**Aim**
Rewrite every line of the entries below as a numbered list, skipping blank lines. Leave the pictures out of your answer.

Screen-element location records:
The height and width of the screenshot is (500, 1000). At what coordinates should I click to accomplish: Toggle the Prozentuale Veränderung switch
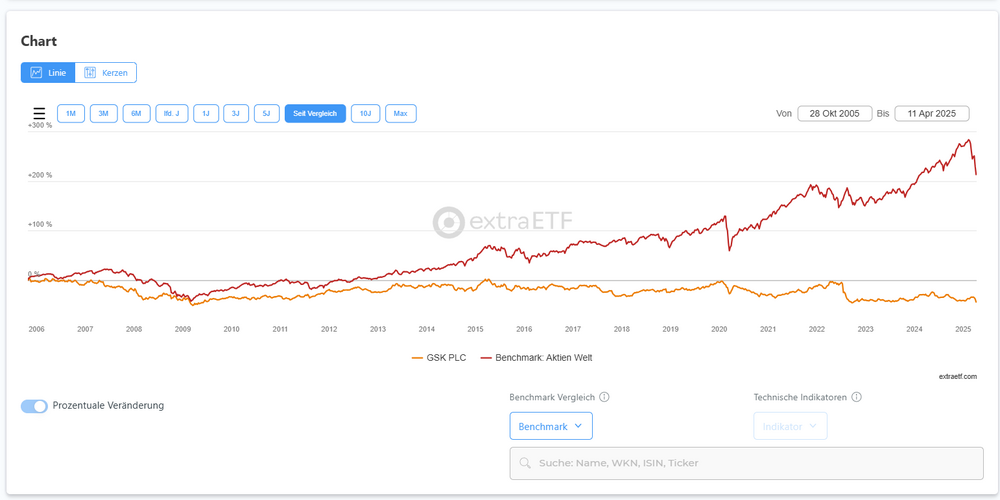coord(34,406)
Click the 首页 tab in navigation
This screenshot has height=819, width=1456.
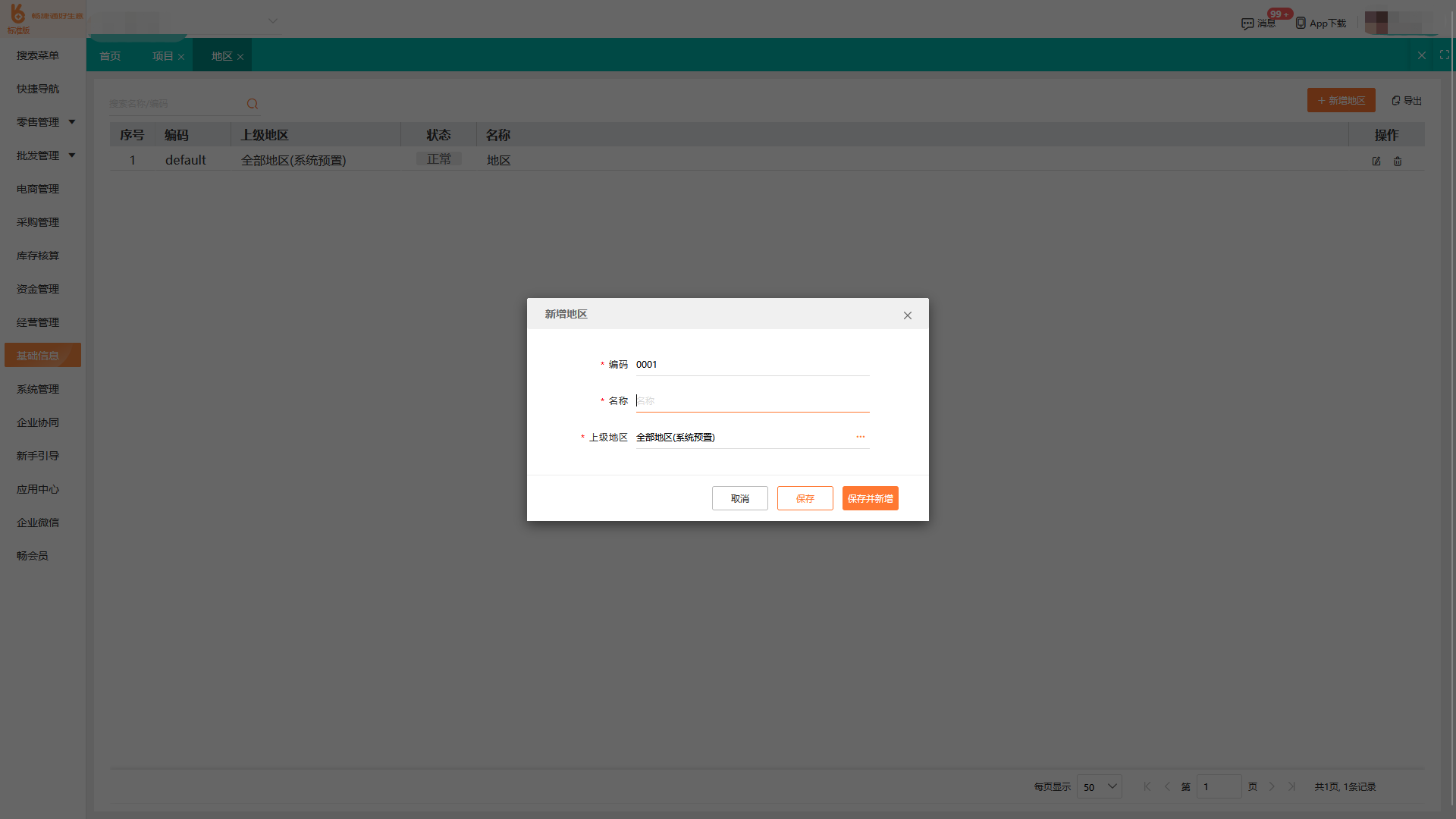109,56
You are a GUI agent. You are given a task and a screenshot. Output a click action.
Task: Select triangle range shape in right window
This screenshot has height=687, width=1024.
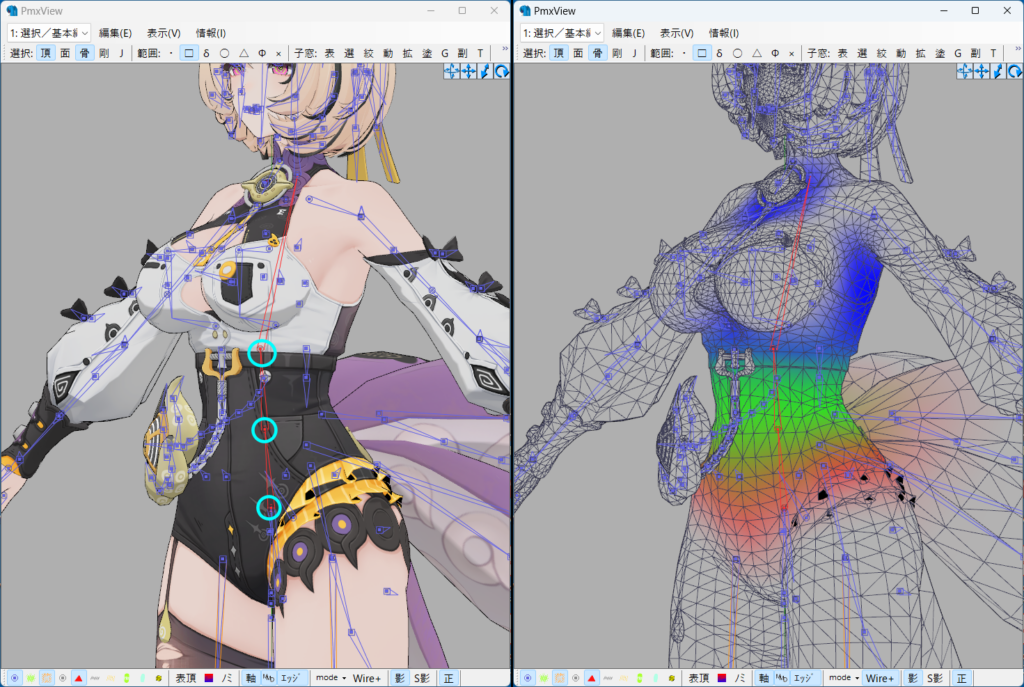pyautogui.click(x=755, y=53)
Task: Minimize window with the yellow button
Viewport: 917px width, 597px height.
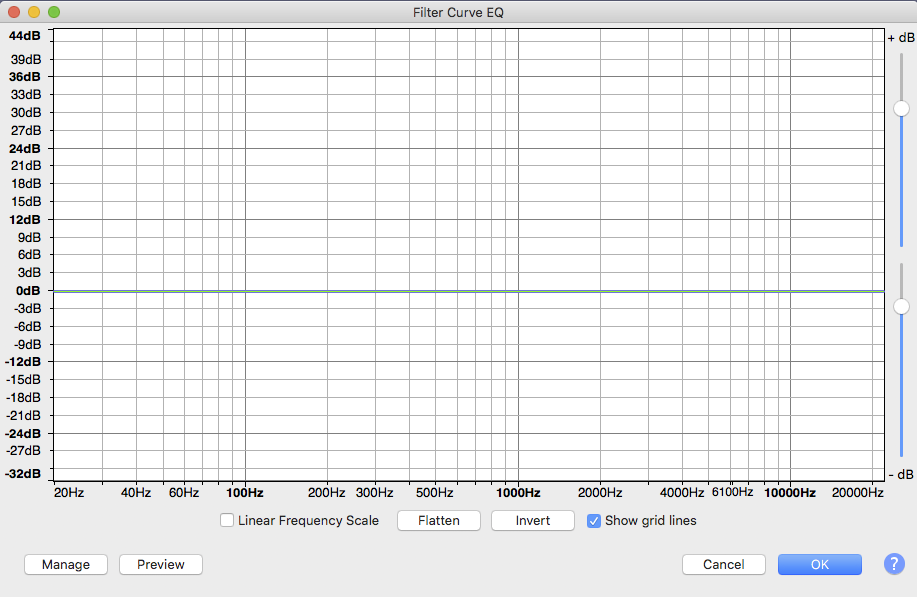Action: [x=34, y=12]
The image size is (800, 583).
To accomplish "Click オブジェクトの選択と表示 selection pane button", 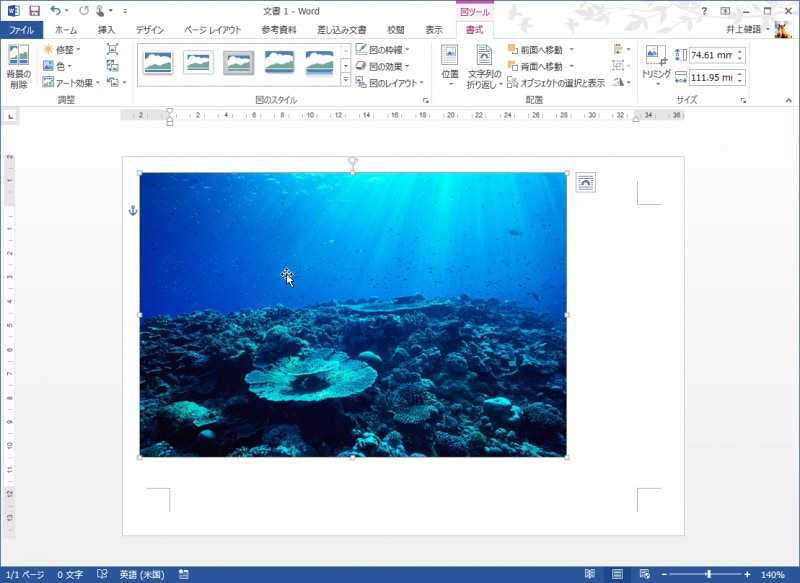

**Written reply**
1. The height and width of the screenshot is (500, 1000). At what coordinates should I click to accomplish: Toggle the Prozentuale Veränderung switch
2. coord(34,406)
3. Click the 首页 tab in navigation
4. This screenshot has height=819, width=1456.
5. 109,56
6. You are a GUI agent. You are given a task and a screenshot. Output a click action.
7. Task: Select triangle range shape in right window
8. This screenshot has height=687, width=1024.
9. pyautogui.click(x=755, y=53)
10. Task: Minimize window with the yellow button
11. Viewport: 917px width, 597px height.
12. Action: [x=34, y=12]
13. The image size is (800, 583).
14. To accomplish "Click オブジェクトの選択と表示 selection pane button", 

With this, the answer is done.